START Dataset records

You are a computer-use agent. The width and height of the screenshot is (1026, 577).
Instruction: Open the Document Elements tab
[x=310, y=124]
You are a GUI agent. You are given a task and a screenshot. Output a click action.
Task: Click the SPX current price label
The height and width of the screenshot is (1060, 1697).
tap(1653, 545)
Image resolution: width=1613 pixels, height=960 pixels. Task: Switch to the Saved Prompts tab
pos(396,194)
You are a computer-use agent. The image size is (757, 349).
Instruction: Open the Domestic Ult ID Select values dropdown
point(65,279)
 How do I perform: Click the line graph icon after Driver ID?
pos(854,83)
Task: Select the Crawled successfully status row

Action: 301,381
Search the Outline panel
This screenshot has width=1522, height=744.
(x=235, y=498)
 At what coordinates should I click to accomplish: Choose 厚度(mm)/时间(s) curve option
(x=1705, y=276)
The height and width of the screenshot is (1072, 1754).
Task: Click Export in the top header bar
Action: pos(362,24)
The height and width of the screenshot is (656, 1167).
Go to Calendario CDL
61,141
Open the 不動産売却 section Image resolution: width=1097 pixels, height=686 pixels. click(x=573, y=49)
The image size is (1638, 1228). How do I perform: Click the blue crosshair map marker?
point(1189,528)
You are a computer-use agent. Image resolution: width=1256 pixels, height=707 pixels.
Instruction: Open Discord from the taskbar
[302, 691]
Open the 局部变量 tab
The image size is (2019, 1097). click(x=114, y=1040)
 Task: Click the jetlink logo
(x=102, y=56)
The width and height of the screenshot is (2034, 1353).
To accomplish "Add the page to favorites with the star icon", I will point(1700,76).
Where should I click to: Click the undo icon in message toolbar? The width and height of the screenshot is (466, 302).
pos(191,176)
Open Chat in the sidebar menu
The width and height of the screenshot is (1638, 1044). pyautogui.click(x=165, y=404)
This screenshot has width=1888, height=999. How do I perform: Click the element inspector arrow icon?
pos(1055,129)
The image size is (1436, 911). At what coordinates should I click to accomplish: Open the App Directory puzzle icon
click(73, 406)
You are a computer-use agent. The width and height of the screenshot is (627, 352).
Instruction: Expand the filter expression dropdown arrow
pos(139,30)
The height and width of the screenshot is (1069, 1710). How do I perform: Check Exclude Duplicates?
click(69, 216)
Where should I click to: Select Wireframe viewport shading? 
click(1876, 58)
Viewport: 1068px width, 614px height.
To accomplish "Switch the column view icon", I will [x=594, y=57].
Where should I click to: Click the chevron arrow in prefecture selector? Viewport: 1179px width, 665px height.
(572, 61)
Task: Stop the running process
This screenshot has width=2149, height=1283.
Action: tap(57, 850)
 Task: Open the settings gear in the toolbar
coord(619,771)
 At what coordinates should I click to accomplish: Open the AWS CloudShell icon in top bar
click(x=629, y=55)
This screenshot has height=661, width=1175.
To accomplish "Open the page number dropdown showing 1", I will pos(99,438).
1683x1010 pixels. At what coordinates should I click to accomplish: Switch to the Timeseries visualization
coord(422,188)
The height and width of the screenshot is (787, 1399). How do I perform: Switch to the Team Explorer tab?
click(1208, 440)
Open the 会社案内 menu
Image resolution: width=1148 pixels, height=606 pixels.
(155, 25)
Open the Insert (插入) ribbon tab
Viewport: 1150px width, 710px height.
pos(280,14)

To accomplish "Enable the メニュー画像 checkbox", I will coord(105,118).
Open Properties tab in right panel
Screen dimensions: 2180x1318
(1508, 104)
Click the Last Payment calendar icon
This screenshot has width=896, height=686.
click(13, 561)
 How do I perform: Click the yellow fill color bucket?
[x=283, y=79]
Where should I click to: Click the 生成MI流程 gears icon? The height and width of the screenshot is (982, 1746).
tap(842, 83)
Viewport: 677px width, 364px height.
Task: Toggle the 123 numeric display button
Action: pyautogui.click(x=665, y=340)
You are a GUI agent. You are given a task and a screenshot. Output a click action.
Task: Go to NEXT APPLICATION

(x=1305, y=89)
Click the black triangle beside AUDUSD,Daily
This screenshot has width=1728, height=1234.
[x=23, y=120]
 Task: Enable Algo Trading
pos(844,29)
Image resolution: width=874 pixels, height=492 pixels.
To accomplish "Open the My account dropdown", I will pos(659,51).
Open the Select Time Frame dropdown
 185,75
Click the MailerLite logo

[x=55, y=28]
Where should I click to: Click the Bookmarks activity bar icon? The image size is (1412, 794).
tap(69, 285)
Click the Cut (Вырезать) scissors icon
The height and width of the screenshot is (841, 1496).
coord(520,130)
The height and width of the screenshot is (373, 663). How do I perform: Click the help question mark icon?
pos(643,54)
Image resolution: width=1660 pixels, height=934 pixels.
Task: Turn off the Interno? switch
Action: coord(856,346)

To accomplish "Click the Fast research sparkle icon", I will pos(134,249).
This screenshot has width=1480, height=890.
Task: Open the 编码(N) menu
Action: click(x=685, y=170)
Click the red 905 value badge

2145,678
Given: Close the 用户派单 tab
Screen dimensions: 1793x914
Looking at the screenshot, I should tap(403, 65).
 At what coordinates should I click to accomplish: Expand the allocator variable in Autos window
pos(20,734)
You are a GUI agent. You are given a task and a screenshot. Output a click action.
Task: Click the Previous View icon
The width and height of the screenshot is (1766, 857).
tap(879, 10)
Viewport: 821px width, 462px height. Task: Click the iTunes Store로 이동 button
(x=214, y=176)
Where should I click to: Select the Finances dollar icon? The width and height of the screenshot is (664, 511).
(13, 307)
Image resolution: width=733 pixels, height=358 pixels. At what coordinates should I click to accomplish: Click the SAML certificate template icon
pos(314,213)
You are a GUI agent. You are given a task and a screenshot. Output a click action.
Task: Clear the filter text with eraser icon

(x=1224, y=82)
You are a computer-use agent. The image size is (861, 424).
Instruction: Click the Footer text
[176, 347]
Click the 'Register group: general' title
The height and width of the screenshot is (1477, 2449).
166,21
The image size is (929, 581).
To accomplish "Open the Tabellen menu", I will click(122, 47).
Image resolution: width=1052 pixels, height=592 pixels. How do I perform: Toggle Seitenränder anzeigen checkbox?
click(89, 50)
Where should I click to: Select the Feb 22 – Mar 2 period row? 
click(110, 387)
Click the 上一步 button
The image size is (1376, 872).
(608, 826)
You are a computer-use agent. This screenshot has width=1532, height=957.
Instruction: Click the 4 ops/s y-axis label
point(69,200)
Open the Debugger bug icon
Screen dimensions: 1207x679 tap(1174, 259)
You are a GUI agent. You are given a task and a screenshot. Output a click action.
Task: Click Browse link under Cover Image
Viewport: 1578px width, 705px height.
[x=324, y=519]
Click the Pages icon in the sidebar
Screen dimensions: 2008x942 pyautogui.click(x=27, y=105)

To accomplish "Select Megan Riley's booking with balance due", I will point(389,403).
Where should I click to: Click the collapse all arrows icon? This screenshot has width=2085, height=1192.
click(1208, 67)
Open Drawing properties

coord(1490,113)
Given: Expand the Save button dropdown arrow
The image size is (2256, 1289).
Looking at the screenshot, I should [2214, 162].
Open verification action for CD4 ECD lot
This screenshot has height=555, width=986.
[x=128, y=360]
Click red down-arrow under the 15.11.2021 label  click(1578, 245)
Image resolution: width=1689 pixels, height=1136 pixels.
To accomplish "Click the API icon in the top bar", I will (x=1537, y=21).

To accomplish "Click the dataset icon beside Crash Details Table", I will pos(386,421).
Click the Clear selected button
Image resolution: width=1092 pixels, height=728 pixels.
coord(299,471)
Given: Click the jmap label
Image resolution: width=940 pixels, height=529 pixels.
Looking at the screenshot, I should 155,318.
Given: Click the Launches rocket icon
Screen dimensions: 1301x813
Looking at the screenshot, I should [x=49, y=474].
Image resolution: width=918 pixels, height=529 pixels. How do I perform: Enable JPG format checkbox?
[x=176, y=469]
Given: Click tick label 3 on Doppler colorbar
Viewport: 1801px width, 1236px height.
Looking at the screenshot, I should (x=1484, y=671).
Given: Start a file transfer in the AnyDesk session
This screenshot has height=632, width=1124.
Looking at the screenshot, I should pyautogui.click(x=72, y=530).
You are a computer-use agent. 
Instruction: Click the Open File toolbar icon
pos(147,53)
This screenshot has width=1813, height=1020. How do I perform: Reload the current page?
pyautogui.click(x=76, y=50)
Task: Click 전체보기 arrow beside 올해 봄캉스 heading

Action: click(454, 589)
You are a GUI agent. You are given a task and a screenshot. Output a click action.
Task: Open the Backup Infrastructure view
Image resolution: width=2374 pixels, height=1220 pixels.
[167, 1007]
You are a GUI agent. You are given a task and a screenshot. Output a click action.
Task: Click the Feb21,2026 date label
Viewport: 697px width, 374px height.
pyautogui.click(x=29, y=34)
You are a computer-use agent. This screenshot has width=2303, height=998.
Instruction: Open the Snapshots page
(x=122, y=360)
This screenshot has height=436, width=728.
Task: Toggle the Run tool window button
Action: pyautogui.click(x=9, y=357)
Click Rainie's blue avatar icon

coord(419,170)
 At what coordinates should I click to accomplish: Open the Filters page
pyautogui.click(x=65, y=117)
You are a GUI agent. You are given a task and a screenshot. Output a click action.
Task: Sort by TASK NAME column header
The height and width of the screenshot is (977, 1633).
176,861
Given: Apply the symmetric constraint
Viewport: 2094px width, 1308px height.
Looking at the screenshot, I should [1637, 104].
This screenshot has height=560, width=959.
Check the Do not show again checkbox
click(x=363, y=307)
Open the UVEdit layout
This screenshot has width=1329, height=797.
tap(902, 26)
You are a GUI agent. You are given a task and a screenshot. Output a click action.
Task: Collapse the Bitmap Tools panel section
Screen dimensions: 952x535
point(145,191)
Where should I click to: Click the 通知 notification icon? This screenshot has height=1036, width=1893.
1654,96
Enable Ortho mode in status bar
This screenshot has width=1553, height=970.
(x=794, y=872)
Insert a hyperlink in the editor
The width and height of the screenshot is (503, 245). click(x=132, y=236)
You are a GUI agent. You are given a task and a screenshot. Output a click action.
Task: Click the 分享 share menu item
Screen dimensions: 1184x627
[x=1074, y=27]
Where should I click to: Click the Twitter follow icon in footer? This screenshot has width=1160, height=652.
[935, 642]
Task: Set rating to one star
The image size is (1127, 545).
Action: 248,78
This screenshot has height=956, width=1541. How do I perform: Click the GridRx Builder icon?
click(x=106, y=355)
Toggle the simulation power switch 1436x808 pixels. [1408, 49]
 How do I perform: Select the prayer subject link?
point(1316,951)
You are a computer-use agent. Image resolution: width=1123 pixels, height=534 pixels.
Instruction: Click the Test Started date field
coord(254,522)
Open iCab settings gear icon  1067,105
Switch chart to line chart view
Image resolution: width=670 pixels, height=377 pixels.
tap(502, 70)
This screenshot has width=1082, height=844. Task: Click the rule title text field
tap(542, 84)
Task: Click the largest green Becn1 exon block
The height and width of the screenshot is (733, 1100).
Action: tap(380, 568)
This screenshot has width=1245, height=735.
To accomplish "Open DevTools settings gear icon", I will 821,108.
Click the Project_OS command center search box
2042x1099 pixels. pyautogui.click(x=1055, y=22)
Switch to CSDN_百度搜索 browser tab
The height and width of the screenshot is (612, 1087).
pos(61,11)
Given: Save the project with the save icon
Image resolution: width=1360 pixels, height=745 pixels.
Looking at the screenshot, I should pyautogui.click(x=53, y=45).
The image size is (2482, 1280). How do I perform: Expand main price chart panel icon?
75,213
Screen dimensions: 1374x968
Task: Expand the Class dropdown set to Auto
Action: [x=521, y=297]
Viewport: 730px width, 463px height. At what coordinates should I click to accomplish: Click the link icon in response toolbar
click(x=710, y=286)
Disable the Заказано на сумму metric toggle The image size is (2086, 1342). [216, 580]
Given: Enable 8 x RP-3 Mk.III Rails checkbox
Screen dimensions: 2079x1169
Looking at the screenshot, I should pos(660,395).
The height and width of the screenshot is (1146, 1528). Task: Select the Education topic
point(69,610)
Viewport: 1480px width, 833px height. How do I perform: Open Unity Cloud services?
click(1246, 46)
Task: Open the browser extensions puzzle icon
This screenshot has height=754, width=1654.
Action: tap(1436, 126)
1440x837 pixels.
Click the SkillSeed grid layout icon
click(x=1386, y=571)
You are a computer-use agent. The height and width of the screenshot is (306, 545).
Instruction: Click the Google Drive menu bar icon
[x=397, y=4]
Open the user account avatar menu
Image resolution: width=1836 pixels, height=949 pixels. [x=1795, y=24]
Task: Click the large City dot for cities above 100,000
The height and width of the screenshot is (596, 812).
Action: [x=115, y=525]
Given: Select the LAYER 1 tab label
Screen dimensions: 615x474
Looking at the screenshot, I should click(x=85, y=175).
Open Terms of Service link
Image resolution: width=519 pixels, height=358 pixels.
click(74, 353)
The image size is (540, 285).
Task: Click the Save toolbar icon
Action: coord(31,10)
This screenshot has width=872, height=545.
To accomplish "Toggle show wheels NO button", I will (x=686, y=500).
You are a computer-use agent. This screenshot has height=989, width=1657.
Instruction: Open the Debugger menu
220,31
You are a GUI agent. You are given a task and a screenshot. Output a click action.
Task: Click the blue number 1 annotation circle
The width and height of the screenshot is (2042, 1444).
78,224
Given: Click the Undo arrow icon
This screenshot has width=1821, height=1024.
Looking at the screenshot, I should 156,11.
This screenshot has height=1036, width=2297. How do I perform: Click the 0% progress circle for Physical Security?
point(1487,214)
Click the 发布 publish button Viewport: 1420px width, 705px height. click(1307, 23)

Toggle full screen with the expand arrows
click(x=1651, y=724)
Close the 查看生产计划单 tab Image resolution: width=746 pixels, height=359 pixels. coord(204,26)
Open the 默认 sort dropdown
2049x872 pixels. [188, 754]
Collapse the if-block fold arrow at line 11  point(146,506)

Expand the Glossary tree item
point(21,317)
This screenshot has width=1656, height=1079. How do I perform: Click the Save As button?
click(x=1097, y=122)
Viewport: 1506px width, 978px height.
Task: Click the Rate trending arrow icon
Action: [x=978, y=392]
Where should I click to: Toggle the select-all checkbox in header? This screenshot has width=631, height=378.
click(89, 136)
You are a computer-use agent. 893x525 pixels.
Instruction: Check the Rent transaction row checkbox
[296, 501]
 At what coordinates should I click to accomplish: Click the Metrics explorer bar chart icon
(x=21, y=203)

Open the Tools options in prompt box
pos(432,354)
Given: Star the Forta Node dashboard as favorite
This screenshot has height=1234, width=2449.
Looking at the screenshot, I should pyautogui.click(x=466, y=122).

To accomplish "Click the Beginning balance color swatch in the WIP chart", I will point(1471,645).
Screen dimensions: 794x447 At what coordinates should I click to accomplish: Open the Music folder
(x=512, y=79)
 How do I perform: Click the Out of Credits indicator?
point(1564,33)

END Dataset records

= Problem description =
Please reproduce, exactly as they appear above, the lines from the line containing "Image resolution: width=2374" up to and including the line containing "has width=2303, height=998.".

= Answer space =
Image resolution: width=2374 pixels, height=1220 pixels.
[167, 1007]
You are a GUI agent. You are given a task and a screenshot. Output a click action.
Task: Click the Feb21,2026 date label
Viewport: 697px width, 374px height.
pyautogui.click(x=29, y=34)
You are a computer-use agent. This screenshot has width=2303, height=998.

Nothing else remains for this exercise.